Data sources. Mortality: NCHS Leading Causes of Death by State 1999–2017 (data.cdc.gov dataset bi63-dtpu; 988 state-year all-cause rows; public-use, no IRB required). Population: US Census Bureau intercensal estimates 2000–2010 + vintage 2020 estimates 2010–2020. Exposure: EPA AQS daily PM2.5 88101 rolled up to state-mean and 5-year trailing mean.

Model specification. Poisson GLM: log(deaths_st) = β·pm25_5yr_st + α_s + γ_t + log(pop_st). State fixed effect α_s absorbs time-invariant confounding (baseline smoking, age structure, income). Year fixed effect γ_t absorbs nationwide secular trends (mortality decline, recession). log(pop_st) is the Poisson offset. HC0 heteroskedasticity-robust SEs correct for variance heterogeneity but not for within-state temporal autocorrelation (which is plausible in a 51-state × 18-year panel; a Driscoll–Kraay or two-way state-and-year clustered SE would be the gold standard. State-clustered SE is reported below as a partial bound.) HC0 corrects for variance misspecification. β is identified from within-state, deviation-from-national-trend PM2.5 variation.

Why Poisson and not NB2. Pearson dispersion φ = 23.8 confirms over-dispersion — but NB2 is inappropriate here. Mean deaths per state-year ≈ 50,000; NB2 shape parameter α × μ ≈ 22.8, pushing the variance function far outside the Poisson regime. In practice, NB2 down-weights large-population states (CA, TX, NY) by ~24×, causing β to flip sign — a weighting artefact, not a dispersion correction. The published epi literature (Pope, Krewski, Di) uses Poisson with robust SE or Cox PH for large aggregate counts. State-clustered SE (widening 2.87× from HC0) is the correct conservative sensitivity and is reported as the primary over-dispersion robustness check.
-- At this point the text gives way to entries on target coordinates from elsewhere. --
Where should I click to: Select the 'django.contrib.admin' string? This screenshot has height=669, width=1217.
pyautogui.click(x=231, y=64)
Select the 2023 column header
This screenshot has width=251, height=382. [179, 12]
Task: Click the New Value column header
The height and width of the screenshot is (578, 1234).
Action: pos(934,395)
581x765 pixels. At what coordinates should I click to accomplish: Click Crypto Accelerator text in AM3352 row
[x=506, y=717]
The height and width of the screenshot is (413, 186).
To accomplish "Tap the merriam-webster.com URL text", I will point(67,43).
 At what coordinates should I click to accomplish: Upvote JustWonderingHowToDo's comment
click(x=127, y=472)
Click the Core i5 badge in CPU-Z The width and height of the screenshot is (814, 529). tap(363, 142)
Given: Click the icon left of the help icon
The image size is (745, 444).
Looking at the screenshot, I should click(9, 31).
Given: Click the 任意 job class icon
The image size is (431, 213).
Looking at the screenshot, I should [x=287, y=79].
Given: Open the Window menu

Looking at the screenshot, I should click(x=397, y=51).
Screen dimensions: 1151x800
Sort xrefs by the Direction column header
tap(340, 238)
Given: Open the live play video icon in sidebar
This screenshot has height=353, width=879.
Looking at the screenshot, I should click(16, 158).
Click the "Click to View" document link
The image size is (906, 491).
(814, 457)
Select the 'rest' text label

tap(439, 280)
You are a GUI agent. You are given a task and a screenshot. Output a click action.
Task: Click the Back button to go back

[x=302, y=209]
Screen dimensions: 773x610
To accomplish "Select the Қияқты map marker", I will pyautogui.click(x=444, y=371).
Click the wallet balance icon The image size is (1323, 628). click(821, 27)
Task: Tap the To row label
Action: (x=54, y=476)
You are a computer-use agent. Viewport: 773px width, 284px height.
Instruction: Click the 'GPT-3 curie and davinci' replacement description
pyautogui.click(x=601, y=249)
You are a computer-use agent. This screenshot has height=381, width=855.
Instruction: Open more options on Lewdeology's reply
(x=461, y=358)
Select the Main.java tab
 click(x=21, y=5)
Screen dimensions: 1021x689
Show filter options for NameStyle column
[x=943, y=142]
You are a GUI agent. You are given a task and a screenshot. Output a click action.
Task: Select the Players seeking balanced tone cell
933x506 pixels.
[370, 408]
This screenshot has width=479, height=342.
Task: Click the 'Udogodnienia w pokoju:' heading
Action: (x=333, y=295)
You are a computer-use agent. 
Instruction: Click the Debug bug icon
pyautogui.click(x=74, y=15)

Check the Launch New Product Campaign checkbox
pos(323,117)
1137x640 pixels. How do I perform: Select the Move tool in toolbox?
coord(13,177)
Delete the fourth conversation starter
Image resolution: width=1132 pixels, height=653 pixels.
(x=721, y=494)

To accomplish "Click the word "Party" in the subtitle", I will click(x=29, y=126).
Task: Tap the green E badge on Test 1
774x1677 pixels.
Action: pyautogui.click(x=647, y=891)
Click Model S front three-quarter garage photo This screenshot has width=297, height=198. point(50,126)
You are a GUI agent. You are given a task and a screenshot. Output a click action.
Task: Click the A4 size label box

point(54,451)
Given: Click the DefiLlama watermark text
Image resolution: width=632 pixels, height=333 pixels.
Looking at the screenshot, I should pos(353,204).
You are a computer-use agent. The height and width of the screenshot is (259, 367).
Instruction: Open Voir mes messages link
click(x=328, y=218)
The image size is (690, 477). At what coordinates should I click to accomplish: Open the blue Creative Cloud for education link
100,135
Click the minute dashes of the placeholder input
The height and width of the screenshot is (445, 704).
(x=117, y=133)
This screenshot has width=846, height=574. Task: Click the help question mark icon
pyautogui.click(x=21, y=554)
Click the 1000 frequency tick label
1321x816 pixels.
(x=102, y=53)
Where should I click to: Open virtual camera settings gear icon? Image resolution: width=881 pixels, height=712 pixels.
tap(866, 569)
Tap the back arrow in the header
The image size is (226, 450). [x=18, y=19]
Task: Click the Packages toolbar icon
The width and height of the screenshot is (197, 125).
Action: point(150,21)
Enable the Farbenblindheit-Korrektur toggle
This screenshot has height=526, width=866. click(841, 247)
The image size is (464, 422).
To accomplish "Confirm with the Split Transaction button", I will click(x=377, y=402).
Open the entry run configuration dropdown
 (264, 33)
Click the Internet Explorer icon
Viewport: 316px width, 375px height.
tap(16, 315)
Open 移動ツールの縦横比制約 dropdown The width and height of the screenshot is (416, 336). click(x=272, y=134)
Sandwich bracket plot showing Investigation 6-3 individual-level HR=1.28, published Di 1.07 / Krewski 1.06, and Investigation 6-7 ecological IRR=0.98 on the same axis
The sandwich bracket. Investigation 6-3 individual-level posterior (HR = 1.28, region-mean exposure) overshoots the published anchors from above. Investigation 6-7 ecological Poisson (IRR = 0.98, state-mean exposure with FE) undershoots from below. Di 2017 (HR = 1.07) and Krewski 2009 (HR = 1.06) sit between the two independent public-data estimates. The bracket holds under both HC0 and conservative state-clustered SE.
Full triangulation table (all four estimates)
SourceMethodExposure resolution Estimate (HR or IRR per 10 μg/m³)95 % CI
Investigation 6-3 (the cascade) Hierarchical Cox PH (NHIS + NHANES) 4 census regions + 1 national HR = 1.28 [1.17, 1.39]
Di et al. 2017 (published) Cox PH, Medicare ≥65 ZIP+9 (county-equivalent) HR = 1.07 [1.07, 1.08]
Krewski et al. 2009 (published) Cox PH, ACS cohort ≥30 ZIP-level HR = 1.06 [1.04, 1.08]
Investigation 6-7 Poisson HC0 (the cascade) Poisson GLM, state + year FE 50 states + DC IRR = 0.98 [0.96, 1.00]
Investigation 6-7 clustered SE (sensitivity) Same Poisson, state-clustered SE 50 states + DC IRR = 0.98 [0.92, 1.04]

The published mortality estimates land between the two independent approaches — from both directions

Individual-level Cox on NHIS (coarse exposure, strong covariate control): HR = 1.28 — overshoots from Berkson-type exposure misclassification. State ecological Poisson (finer geographic contrast, no individual covariate control): IRR = 0.98 — undershoots from aggregation bias and residual state confounding. The Di/Krewski anchors (1.06–1.07) fall between them under both HC0 and state-clustered SE. This is not one study’s design — it is the full range of public-data approximations converging on the same anchor from opposite directions.

The state-level result showing near-zero risk is not evidence that air pollution is safe — it reflects a known limitation of aggregate data

State-level deaths reflect cumulative lifetime exposures from people who lived across many PM2.5 regimes. State-mean PM2.5 collapses substantial within-state heterogeneity (California: <5 μg/m³ rural Sierra vs. >15 μg/m³ San Joaquin Valley, averaged to ≈ 10). After state + year FE absorb time-invariant confounders and secular trends, the residual within-state variation is small and prone to attenuation from residual time-varying confounders correlated with PM2.5. The ecological fallacy (Robinson 1950, Greenland 2001) is acknowledged as fundamental. This design is triangulation, not replacement.